Sunday, June 29, 2014

ADS Perspective on the First-Quarter Contraction

Following on my last post about the first-quarter GDP contraction, now look at the FRB Philadelphia's Aruoba-Diebold-Scotti (ADS) Index. 2014Q1 is the rightmost downward blip. It's due mostly to the huge drop in expenditure-side GDP (GDP_E), which is one of the indicators in the ADS index. But it's just a blip, nothing to be too worried about. [Perhaps one of these days we'll get around to working with FRB Philadelphia to replace GDP_E with GDPplus in the ADS Index, or simply to include income-side GDP (GDP_I) directly as an additional indicator in the ADS Index.]

Plot of ADS Business Conditions Index in 2007

Source: FRB Philadelphia

One might wonder why the huge drop in measured GDP_E didn't cause a bigger drop in the ADS Index. The reason is that all real activity indicators are noisy (GDP_E is just one), and by averaging across them, as in ADS, we can eliminate much of the noise, and most of the other ADS component indicators fared much better. (See the component indicator plots.)

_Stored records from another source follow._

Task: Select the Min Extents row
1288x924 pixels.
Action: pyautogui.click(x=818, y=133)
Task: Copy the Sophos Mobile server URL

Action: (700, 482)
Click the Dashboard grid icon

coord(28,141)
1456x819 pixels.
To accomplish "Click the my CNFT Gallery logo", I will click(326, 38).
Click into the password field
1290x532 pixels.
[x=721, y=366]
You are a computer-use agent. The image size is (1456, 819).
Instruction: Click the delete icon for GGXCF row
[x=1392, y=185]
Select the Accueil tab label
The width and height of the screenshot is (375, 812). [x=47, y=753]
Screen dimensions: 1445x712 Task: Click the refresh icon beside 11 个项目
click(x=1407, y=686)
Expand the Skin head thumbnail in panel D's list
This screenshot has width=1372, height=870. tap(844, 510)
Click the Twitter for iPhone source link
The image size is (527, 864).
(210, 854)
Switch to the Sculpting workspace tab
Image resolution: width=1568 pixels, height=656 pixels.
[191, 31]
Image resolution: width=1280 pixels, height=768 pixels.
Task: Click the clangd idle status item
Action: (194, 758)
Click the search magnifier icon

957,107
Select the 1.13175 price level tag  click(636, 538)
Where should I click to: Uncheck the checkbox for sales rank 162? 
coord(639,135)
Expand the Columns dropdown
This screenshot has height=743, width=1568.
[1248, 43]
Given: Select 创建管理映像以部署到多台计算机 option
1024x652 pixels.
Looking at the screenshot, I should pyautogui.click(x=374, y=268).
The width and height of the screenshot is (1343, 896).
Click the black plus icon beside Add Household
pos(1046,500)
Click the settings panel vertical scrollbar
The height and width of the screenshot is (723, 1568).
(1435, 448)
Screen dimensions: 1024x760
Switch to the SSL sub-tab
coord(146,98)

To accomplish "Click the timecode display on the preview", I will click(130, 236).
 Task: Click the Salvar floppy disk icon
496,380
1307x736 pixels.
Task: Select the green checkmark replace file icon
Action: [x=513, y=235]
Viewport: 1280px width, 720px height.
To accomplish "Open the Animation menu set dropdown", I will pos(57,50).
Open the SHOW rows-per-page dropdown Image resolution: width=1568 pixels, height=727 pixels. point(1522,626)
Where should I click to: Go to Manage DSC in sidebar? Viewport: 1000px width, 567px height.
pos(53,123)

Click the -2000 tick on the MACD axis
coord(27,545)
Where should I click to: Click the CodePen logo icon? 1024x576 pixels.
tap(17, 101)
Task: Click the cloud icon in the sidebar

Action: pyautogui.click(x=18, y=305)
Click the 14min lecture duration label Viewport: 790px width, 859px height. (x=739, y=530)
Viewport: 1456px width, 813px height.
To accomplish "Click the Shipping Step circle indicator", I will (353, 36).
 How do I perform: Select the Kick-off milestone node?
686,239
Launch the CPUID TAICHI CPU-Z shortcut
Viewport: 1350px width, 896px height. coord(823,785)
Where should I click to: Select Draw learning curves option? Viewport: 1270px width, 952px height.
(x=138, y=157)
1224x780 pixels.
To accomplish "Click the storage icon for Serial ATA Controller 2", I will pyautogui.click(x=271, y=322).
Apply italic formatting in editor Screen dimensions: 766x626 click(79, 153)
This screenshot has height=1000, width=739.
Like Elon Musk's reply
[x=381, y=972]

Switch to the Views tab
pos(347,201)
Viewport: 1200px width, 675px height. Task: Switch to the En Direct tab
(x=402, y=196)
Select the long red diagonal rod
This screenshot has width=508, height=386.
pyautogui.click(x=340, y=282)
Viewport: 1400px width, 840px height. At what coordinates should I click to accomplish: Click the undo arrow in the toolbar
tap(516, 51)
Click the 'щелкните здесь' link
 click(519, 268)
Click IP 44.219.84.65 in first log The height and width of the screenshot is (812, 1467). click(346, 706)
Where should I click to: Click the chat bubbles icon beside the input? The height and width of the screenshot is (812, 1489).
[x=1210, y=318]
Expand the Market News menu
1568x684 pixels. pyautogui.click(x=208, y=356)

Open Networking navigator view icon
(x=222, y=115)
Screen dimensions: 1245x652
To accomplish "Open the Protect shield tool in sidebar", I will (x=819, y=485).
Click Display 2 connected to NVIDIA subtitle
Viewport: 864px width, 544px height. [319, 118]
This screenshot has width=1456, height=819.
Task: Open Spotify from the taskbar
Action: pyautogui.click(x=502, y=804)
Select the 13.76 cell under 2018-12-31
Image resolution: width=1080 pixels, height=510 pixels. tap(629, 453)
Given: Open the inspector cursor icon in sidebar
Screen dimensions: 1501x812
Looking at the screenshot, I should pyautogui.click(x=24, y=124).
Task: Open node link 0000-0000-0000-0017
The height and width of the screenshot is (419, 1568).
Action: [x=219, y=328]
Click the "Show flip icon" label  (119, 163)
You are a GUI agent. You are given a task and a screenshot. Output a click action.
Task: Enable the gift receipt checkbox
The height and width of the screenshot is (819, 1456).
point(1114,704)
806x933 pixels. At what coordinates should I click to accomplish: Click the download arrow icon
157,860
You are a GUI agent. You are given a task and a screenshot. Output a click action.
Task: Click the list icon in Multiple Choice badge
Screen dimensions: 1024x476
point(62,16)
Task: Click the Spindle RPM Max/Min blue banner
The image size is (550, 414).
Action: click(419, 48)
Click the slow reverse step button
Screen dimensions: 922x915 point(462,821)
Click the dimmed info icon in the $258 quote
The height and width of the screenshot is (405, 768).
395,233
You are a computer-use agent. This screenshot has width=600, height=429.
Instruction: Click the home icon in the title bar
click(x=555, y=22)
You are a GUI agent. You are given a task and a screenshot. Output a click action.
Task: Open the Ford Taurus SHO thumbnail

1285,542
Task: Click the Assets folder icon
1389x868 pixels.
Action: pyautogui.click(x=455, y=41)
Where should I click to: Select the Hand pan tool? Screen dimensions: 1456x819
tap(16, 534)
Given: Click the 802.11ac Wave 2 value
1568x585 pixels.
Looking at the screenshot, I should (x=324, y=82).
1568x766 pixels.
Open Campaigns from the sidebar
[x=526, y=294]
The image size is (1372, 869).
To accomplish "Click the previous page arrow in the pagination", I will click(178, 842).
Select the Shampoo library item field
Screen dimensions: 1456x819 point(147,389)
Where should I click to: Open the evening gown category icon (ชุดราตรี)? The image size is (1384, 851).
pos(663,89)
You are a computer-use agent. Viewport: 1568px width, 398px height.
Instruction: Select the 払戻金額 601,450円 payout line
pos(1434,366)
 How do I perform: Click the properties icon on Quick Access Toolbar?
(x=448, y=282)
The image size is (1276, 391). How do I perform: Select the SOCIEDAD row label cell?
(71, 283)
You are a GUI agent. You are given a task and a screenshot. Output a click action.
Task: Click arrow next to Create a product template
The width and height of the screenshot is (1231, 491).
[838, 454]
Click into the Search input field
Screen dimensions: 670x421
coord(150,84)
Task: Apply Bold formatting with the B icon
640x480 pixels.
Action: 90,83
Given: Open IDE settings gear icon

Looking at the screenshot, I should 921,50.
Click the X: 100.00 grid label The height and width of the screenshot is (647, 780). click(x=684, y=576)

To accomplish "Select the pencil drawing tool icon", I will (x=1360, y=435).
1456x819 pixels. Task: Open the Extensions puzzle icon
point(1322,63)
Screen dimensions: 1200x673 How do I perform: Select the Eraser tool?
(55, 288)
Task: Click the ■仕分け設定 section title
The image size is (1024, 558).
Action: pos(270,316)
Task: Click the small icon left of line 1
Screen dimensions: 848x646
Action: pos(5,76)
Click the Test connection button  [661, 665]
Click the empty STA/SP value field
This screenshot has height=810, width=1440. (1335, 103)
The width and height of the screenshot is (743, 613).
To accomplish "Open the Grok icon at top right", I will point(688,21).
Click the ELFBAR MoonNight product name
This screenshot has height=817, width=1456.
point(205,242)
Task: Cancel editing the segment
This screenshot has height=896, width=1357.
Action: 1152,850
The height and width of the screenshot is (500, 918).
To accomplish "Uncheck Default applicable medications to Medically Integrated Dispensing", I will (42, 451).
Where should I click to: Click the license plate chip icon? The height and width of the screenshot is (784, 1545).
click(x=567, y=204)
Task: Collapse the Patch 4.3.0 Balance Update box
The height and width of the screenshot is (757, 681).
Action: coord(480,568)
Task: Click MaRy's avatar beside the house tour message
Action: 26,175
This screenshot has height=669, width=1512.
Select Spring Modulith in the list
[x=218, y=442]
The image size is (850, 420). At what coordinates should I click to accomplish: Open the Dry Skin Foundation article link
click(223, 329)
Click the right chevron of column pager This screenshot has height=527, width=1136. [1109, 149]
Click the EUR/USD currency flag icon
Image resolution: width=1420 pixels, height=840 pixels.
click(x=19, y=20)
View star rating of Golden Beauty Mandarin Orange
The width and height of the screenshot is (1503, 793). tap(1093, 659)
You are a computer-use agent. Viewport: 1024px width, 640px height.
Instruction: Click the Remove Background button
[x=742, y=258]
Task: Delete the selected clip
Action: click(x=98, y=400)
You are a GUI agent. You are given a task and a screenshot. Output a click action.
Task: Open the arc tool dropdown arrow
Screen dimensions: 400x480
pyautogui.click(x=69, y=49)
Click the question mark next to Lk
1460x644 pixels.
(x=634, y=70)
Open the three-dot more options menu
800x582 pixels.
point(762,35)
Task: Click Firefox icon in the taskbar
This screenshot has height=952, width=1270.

Note well the important lesson: both the ADS Index (designed for real-time analysis of broad real activity) and GDPplus (designed mostly for historical analysis of real GDP, an important part of real activity) reduce, if not eliminate, measurement error by "averaging it out."

All told, ADS paints a clear picture: conditional on the underlying indicator data available now, real growth appears to be typical (ADS is constructed so that 0 corresponds to average growth) -- not especially strong, but simultaneously, not especially weak.